WHAT IS NEEDED: Below are entries; tally how many lines hold the string "computer" and answer with only that figure.

MATERIAL FOR THIS EXERCISE:
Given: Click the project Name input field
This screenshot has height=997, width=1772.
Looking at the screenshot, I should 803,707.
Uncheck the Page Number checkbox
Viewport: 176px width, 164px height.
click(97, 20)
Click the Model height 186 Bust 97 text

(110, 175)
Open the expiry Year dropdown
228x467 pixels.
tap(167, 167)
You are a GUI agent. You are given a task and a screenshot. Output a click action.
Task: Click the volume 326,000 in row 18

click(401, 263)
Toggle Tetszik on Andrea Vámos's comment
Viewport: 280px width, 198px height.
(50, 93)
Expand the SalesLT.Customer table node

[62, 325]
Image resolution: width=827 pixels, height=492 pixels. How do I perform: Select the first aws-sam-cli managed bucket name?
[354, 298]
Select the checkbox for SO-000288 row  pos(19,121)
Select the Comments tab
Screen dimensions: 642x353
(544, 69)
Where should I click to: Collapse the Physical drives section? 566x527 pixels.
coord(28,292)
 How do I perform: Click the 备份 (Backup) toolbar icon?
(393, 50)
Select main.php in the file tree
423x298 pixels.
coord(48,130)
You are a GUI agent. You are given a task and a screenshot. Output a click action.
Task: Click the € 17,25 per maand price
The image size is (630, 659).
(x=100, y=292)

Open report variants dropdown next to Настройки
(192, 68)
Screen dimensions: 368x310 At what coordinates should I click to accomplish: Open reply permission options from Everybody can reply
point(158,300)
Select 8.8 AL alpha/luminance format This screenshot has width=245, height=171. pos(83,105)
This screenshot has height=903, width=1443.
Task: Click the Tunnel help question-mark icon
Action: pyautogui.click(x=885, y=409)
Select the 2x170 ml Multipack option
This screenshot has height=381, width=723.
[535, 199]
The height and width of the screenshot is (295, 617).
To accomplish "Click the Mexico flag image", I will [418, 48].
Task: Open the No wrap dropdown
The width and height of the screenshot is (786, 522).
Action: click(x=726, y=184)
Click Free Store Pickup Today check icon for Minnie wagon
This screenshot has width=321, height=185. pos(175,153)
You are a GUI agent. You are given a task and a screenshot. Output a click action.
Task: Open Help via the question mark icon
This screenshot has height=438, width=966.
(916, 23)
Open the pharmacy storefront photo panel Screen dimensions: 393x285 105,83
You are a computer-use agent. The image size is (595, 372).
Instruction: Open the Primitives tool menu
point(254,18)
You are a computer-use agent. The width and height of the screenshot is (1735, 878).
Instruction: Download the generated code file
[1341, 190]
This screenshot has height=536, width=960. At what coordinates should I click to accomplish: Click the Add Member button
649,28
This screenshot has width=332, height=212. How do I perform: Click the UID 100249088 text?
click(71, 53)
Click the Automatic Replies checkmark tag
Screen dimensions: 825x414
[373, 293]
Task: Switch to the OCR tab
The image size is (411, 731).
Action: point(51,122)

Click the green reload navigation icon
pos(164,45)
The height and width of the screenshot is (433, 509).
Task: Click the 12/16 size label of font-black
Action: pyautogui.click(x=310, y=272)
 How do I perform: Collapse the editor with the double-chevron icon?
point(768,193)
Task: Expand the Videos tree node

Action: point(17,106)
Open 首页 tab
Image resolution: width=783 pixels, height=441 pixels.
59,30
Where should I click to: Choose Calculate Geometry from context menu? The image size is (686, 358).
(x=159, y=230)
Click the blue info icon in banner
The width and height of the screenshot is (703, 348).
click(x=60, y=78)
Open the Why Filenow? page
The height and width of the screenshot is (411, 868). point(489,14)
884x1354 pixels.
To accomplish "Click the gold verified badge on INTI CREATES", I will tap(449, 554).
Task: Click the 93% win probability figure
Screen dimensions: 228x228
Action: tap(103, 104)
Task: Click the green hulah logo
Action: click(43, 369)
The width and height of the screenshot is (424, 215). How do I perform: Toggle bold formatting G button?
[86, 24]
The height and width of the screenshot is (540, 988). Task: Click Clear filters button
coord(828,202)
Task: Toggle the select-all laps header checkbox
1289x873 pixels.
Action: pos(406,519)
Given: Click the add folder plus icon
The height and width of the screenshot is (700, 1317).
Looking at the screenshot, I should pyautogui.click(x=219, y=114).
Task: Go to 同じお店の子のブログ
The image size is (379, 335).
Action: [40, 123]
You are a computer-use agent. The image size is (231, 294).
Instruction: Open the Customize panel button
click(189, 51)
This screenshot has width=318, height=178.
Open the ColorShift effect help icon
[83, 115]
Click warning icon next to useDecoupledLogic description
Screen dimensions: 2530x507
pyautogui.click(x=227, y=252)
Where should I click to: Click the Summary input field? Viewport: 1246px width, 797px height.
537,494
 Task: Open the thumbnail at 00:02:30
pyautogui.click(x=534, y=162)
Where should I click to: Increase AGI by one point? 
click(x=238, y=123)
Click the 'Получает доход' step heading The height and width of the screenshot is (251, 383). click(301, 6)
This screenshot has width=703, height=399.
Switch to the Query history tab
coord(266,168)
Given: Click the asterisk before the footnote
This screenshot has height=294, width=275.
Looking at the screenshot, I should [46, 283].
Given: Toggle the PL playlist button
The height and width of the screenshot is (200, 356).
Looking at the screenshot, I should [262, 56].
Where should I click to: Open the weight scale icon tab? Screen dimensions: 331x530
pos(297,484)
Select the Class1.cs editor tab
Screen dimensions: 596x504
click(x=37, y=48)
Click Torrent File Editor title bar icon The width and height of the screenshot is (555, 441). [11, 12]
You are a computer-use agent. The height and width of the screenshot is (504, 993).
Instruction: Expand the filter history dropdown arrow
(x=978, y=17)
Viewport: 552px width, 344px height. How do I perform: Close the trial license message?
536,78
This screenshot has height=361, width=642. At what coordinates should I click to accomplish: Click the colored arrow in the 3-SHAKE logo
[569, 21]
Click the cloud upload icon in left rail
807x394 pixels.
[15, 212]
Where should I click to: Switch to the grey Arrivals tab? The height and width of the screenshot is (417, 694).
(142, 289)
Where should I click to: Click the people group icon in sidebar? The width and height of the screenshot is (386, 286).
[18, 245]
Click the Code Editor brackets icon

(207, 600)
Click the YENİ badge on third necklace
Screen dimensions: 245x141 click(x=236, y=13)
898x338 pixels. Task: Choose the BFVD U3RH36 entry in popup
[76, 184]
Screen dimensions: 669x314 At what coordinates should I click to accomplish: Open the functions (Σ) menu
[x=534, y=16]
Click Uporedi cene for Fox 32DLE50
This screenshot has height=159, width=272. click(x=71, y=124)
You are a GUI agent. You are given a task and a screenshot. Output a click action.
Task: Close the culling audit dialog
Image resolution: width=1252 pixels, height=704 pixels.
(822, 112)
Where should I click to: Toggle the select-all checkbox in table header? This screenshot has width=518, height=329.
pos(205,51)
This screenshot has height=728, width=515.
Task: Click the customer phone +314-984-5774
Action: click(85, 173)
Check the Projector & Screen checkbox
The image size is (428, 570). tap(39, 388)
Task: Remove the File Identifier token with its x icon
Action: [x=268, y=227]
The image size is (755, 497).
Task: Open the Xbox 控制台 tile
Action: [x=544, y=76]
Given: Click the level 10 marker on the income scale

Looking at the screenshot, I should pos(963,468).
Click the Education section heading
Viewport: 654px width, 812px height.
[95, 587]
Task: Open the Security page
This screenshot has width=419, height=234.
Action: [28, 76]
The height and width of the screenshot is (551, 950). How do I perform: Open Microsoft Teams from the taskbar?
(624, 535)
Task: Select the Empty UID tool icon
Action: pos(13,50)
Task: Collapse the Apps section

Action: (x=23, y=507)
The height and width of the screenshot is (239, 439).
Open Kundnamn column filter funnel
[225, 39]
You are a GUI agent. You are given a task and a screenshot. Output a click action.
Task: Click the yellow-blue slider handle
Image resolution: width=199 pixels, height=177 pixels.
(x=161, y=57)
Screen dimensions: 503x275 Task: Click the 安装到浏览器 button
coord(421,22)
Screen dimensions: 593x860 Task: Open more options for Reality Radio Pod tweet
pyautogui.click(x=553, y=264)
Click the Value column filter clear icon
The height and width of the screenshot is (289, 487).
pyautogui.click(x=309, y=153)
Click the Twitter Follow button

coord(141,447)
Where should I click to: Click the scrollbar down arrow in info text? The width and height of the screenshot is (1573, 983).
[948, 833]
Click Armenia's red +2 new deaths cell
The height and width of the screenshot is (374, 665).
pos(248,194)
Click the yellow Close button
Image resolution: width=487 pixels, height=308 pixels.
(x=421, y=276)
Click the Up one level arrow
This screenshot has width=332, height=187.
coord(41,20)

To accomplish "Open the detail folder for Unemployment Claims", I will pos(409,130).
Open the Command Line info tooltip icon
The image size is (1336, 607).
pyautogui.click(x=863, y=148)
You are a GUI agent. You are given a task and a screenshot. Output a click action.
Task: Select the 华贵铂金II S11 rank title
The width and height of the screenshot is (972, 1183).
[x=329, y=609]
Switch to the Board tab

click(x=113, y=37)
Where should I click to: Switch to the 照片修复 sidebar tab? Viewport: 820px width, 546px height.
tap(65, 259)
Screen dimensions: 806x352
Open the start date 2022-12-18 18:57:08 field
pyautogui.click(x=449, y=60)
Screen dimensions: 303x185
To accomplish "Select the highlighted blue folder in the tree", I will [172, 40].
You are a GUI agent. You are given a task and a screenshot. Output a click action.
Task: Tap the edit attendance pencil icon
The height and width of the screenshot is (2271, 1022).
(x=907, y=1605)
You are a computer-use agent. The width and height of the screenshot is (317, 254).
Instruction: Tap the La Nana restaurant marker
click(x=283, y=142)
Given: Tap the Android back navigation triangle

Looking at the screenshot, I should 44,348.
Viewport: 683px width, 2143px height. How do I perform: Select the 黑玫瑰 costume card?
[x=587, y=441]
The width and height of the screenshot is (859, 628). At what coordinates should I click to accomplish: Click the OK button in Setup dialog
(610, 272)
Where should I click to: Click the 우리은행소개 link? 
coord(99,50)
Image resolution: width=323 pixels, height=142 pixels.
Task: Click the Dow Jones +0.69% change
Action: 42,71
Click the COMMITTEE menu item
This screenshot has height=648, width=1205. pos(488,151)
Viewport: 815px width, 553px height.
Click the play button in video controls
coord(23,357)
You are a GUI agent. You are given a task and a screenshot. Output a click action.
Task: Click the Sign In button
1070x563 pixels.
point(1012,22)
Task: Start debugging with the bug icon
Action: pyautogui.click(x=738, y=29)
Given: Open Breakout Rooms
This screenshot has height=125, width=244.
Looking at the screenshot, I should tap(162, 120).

WORKED SOLUTION: 5